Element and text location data
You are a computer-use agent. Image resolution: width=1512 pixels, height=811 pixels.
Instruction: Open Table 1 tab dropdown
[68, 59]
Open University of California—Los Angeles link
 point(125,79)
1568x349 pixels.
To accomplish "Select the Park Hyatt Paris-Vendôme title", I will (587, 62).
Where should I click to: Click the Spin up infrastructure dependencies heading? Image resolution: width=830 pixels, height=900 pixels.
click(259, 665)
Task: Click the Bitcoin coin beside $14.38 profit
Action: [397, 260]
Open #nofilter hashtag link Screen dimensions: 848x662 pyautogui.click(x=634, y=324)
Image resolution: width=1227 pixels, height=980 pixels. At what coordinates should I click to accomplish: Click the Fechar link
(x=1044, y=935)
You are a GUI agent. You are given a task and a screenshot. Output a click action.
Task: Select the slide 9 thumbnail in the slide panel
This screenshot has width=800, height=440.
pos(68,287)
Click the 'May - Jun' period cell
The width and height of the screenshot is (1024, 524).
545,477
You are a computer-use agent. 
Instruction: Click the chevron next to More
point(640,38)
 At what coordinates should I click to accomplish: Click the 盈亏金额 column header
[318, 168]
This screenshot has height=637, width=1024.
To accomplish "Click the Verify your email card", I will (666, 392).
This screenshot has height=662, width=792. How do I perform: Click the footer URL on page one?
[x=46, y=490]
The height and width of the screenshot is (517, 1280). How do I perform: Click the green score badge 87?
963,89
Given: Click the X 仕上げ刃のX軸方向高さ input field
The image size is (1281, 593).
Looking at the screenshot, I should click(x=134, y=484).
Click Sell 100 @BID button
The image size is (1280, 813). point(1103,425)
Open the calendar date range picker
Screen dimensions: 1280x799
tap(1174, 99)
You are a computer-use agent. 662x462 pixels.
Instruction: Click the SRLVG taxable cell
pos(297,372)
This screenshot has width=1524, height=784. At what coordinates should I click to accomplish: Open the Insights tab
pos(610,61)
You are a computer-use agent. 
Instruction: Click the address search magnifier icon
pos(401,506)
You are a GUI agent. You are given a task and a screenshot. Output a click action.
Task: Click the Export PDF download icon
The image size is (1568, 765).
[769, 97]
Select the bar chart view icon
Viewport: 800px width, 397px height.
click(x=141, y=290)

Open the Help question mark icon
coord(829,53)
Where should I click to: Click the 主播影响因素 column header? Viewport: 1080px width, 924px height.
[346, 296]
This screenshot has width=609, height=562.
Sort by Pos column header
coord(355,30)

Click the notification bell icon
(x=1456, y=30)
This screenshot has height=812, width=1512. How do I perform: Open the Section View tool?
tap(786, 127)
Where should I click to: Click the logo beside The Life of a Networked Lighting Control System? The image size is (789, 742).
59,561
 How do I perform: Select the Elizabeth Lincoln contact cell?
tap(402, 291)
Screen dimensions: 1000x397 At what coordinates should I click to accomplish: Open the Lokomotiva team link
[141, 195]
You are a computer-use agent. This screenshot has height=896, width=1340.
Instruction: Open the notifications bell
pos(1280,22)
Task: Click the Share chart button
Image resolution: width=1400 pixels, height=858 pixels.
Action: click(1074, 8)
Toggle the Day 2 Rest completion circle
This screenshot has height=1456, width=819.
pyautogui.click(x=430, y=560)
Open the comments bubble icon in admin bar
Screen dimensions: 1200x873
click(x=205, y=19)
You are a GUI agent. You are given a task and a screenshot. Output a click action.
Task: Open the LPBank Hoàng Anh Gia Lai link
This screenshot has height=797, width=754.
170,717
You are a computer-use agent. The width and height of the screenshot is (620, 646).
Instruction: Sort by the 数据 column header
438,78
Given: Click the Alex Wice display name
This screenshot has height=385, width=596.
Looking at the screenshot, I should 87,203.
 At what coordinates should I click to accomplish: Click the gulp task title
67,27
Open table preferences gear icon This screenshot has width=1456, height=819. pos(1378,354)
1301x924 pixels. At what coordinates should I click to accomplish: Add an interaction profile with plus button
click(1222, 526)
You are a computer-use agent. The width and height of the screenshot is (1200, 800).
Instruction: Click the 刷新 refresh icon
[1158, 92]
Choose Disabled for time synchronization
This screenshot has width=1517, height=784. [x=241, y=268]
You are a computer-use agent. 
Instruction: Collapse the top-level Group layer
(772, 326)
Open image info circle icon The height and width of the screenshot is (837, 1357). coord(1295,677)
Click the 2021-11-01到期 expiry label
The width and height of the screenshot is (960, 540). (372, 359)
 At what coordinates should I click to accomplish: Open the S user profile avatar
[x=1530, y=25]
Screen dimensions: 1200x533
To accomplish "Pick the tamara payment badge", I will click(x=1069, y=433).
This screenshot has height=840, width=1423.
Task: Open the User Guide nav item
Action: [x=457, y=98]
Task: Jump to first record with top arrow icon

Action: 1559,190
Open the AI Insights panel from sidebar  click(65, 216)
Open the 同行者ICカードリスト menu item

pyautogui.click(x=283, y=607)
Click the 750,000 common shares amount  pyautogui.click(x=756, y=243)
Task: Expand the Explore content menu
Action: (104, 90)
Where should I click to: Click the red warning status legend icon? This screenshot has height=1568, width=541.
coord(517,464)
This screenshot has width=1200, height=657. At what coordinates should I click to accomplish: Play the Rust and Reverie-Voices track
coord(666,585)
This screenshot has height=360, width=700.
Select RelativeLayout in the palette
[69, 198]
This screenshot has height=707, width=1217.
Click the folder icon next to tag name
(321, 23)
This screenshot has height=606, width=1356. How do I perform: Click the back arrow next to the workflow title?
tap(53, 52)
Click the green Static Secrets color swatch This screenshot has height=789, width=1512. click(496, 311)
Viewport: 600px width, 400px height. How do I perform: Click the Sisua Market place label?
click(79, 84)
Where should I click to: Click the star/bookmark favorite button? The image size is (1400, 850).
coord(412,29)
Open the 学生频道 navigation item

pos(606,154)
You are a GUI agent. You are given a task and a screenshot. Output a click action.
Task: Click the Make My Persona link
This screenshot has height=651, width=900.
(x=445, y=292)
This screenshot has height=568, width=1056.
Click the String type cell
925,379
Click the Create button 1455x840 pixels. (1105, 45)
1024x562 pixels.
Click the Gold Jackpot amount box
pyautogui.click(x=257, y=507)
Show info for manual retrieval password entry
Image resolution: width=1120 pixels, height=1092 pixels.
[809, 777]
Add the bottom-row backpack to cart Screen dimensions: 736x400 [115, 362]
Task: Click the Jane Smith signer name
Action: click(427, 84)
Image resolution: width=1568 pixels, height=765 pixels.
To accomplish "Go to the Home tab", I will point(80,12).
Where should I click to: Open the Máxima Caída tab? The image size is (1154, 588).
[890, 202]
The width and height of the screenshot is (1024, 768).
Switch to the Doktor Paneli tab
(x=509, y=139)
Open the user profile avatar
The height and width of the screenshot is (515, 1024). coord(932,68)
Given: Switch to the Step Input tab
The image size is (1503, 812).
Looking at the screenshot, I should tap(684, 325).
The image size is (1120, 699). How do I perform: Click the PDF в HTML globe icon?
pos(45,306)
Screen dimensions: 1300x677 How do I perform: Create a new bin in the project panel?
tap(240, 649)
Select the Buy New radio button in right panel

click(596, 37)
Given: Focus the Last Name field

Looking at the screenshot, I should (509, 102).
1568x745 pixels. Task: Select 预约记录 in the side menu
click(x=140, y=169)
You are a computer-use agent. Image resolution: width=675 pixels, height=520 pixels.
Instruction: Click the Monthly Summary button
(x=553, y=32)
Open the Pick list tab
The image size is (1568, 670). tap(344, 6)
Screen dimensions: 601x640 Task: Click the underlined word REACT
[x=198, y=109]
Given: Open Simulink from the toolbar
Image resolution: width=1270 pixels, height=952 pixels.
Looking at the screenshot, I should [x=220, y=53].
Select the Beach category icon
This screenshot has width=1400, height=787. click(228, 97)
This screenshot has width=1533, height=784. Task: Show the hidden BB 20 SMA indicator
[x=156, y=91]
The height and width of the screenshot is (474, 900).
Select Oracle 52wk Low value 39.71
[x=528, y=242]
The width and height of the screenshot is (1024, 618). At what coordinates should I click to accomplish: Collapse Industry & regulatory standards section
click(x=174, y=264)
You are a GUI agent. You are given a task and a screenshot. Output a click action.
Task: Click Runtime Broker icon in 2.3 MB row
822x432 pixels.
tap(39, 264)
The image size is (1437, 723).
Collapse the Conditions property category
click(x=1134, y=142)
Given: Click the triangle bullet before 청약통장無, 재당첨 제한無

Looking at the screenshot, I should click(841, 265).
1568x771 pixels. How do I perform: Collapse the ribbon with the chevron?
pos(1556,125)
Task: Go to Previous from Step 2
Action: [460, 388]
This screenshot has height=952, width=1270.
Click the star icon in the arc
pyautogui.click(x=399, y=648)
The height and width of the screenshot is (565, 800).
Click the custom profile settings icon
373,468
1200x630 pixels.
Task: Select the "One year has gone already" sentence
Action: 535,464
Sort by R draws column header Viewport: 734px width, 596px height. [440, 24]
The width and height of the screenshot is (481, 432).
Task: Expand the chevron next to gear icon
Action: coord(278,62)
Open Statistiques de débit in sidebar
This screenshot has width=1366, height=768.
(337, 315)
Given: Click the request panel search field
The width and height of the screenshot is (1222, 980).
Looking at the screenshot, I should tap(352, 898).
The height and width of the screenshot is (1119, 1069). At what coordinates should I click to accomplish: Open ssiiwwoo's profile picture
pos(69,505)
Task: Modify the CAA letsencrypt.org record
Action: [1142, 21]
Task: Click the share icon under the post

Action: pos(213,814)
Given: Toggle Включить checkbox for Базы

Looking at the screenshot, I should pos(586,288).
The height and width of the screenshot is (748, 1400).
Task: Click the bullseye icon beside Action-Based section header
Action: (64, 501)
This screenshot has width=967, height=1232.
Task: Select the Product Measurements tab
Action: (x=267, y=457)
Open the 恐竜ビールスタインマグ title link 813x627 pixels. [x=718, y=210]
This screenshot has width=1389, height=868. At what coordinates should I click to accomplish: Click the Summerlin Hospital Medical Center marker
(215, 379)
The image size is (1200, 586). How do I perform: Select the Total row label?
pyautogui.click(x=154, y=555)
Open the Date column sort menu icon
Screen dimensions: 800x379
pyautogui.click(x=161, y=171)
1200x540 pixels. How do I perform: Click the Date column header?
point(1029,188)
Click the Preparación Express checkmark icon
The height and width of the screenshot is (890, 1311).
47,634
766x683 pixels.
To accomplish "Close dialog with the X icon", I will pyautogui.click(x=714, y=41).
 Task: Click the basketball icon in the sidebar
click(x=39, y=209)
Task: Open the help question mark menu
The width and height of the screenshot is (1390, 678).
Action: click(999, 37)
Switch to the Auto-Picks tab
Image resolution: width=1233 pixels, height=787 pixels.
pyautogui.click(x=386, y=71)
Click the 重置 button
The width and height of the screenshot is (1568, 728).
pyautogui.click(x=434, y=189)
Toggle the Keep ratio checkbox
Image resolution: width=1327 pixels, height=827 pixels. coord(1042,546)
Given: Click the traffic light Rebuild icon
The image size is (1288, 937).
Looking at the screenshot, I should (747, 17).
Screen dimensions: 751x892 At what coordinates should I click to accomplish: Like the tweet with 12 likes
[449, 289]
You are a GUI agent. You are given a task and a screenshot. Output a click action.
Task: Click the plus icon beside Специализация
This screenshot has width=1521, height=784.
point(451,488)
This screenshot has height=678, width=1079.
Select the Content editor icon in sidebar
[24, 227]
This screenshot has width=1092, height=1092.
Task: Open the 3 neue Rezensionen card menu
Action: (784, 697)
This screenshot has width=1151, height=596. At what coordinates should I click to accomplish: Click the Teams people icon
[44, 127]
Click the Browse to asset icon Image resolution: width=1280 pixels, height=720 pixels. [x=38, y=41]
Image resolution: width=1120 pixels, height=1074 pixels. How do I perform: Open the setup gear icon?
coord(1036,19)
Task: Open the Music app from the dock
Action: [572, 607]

▶ **AIM**
Retype the lines from the start of the entries through the line containing "[x=46, y=490]", inclusive.

▶ **RESULT OF THIS TASK**
You are a computer-use agent. Image resolution: width=1512 pixels, height=811 pixels.
Instruction: Open Table 1 tab dropdown
[68, 59]
Open University of California—Los Angeles link
 point(125,79)
1568x349 pixels.
To accomplish "Select the Park Hyatt Paris-Vendôme title", I will (587, 62).
Where should I click to: Click the Spin up infrastructure dependencies heading? Image resolution: width=830 pixels, height=900 pixels.
click(259, 665)
Task: Click the Bitcoin coin beside $14.38 profit
Action: [397, 260]
Open #nofilter hashtag link Screen dimensions: 848x662 pyautogui.click(x=634, y=324)
Image resolution: width=1227 pixels, height=980 pixels. At what coordinates should I click to accomplish: Click the Fechar link
(x=1044, y=935)
You are a GUI agent. You are given a task and a screenshot. Output a click action.
Task: Select the slide 9 thumbnail in the slide panel
This screenshot has width=800, height=440.
pos(68,287)
Click the 'May - Jun' period cell
The width and height of the screenshot is (1024, 524).
545,477
You are a computer-use agent. 
Instruction: Click the chevron next to More
point(640,38)
 At what coordinates should I click to accomplish: Click the 盈亏金额 column header
[318, 168]
This screenshot has height=637, width=1024.
To accomplish "Click the Verify your email card", I will (666, 392).
This screenshot has height=662, width=792. How do I perform: Click the footer URL on page one?
[x=46, y=490]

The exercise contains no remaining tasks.